Ama bir taraftan da çocuklar için bu kadar özgür bir gezi alanı, hayvanlarla kaynaşma ortamı yaratmaları, kahvaltıda gelen herşeyin hemen hemen doğal olması, alanının çocuklar için hiç sıkılmayacakları bir yer olması, bir anne olarak benim açımdan çok önemli. Slow Saloon kahvaltısı insanı, masadan göbek bir adım önde kaldırıyor. Ev yapımı biber reçelinden, böreklere kadar; kızartmadan tutun da yemeye doyamadığım tortuya kadar her şey kahvaltı sofrasında bulunuyor.
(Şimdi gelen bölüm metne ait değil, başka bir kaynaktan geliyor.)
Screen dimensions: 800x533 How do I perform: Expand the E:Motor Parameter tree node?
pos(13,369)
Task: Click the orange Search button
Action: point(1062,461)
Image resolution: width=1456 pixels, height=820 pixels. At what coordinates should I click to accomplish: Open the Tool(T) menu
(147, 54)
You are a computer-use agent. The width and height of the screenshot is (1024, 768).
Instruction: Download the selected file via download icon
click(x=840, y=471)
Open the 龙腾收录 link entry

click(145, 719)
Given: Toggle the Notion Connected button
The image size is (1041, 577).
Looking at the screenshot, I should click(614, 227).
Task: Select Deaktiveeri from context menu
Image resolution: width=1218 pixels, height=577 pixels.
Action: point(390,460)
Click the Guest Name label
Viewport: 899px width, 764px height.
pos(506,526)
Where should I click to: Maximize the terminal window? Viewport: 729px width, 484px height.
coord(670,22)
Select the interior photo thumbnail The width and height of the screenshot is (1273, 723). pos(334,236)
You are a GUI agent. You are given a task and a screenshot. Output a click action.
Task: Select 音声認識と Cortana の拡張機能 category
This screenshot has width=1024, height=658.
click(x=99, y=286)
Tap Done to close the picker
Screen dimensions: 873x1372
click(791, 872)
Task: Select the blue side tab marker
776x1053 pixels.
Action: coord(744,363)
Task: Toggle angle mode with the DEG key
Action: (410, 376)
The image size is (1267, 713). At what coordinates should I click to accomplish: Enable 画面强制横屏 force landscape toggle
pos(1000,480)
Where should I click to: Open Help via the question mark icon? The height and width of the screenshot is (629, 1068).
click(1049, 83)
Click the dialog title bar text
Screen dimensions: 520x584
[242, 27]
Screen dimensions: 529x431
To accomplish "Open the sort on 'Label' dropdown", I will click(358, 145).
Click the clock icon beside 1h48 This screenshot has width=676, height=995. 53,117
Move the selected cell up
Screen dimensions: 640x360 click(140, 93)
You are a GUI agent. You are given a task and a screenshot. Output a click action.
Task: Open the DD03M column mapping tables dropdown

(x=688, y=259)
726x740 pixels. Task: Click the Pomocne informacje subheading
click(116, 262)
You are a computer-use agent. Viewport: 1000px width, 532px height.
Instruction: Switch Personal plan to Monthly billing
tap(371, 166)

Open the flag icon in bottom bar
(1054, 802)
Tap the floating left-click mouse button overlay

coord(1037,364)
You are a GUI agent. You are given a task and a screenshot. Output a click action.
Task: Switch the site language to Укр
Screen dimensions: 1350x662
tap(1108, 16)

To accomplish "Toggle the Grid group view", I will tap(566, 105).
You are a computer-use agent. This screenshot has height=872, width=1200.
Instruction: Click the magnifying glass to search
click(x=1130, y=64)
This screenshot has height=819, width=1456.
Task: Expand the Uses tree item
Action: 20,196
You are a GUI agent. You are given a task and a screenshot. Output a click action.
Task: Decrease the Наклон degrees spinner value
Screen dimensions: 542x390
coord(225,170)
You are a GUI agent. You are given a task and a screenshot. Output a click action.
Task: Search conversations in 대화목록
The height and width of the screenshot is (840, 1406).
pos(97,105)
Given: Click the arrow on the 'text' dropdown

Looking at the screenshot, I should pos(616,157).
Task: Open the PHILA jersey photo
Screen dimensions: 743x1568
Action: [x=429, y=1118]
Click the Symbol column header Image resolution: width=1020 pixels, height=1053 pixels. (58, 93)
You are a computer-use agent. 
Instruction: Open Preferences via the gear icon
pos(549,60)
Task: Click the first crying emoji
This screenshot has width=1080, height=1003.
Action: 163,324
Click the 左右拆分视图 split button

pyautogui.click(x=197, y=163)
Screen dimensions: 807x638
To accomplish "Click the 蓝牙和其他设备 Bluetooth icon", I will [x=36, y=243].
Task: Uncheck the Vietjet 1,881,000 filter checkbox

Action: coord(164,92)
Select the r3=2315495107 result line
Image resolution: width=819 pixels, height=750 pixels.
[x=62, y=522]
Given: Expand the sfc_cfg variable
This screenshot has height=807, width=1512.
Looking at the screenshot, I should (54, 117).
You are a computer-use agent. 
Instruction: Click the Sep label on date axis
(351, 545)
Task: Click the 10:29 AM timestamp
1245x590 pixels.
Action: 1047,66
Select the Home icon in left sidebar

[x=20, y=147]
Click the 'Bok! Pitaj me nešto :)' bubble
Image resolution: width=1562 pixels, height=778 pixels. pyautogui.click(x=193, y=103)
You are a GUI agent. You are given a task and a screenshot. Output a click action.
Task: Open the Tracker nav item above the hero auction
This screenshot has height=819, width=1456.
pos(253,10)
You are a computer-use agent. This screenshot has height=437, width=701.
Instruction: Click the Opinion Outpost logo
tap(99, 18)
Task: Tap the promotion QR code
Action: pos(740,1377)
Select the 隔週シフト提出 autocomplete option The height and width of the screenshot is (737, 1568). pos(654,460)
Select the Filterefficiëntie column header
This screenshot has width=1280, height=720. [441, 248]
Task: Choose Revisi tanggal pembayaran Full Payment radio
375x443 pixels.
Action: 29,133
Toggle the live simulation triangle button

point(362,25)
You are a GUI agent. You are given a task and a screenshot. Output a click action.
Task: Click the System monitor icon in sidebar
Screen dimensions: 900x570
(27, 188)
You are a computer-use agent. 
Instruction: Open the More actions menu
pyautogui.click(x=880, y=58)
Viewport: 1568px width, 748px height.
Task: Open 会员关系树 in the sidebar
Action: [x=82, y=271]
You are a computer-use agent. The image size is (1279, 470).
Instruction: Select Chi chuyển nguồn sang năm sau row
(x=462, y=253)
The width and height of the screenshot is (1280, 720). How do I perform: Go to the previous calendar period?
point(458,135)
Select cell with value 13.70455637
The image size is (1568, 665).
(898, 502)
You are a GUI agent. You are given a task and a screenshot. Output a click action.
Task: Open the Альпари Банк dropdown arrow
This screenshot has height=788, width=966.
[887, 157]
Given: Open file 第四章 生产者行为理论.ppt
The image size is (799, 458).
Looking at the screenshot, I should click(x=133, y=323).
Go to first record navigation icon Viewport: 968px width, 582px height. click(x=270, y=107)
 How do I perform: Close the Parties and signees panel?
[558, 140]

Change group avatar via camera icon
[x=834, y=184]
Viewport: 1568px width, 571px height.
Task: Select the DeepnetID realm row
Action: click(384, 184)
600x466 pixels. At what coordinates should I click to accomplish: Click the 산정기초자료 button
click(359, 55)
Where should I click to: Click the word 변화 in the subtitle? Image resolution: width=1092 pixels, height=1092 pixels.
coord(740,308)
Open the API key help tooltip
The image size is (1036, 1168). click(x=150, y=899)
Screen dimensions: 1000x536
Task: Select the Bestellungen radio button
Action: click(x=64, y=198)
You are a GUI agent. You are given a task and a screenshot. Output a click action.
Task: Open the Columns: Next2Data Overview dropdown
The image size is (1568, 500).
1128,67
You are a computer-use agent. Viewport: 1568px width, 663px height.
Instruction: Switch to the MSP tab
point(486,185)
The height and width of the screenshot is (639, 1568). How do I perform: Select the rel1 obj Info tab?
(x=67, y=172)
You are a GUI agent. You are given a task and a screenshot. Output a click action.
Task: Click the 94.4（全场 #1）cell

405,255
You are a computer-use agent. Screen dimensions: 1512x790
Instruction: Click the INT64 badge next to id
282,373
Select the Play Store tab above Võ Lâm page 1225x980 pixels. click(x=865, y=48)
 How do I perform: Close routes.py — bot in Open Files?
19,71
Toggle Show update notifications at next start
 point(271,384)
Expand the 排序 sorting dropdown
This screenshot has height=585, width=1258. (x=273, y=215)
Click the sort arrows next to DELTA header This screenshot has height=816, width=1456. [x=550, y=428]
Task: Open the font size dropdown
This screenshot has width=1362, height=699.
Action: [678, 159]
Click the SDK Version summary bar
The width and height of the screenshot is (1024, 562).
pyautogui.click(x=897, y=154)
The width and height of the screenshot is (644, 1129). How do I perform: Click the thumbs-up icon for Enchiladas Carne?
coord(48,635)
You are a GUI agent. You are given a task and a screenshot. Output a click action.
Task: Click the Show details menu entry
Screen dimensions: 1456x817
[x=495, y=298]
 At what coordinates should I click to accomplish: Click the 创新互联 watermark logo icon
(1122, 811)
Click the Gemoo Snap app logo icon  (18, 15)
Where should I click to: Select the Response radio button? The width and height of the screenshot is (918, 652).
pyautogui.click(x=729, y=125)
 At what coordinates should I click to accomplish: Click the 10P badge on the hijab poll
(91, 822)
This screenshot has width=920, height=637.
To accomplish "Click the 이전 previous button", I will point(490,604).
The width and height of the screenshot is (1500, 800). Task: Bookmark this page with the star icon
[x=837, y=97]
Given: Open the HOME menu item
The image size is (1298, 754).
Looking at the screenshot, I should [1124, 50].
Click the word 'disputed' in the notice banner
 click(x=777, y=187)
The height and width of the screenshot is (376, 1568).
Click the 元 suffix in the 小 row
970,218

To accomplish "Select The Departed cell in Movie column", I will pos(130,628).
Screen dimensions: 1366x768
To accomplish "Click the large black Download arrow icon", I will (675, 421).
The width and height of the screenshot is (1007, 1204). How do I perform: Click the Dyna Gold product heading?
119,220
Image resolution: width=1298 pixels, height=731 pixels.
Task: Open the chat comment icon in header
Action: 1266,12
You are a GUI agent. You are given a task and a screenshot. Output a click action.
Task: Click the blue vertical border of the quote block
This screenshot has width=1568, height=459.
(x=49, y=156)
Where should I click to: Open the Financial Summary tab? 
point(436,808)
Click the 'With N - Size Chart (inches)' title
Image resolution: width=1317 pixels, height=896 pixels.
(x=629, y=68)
Hatta kahvaltı sofrasında tortu getirildiğini gördüğüm ilk ve tek yerdir Slow Saloon. Siz yemeye devam ederken arada servis edilen mutlaka bir kaç çeşit börek, karpuz, bir şeyler, bir şeyler oluyor. Serpme kahvaltısı kişi başı 25TL ve sınırsız çay dahil.
Dışarıdaki alanı geniş olduğu kadar kapalı alanı da geniş. Biz pek kapalı mekanlarda takılmayı sevmeyen bir aileyizdir gerçi ama; şakır şakır yağmur yağdığında fırtınaya yenik düşüp içeride bir kez kahvaltı yapmışlığımız oldu. Çıtır çıtır şömüne eşliğinde hiç de fena olmadı doğrusu. İçeride de ufak çocuklar için minicik de olsa bir oyalanma yeri yaratmışlar.
Gösterişli yerlerde takılmayı sevenlerin burun kıvıracağı ama doğalı, yereli, rahatlığı ve hatta biraz da salaşlığı sevenlerin bayılacağı bir yer Slow Saloon. Biz Küçük Gezgin ile dışarıda bir yere gittiğimizde onu o restoran ortamlarının ağırlığında boğmaktan hoşlanmıyoruz. Bazı yerler gerçekten çok hoş, çok güzel ama; çocukla olmuyor da olmuyor işte… Çocuğu da kendini de sıkmaya gerek yok, çevir direksiyonu şöyle yayıla yayıla kahvaltını yapabileceğin başka bir yere git. Bizdeki durum budur.
İşte bu yüzden bizden Slow Saloon tavsiye edilir.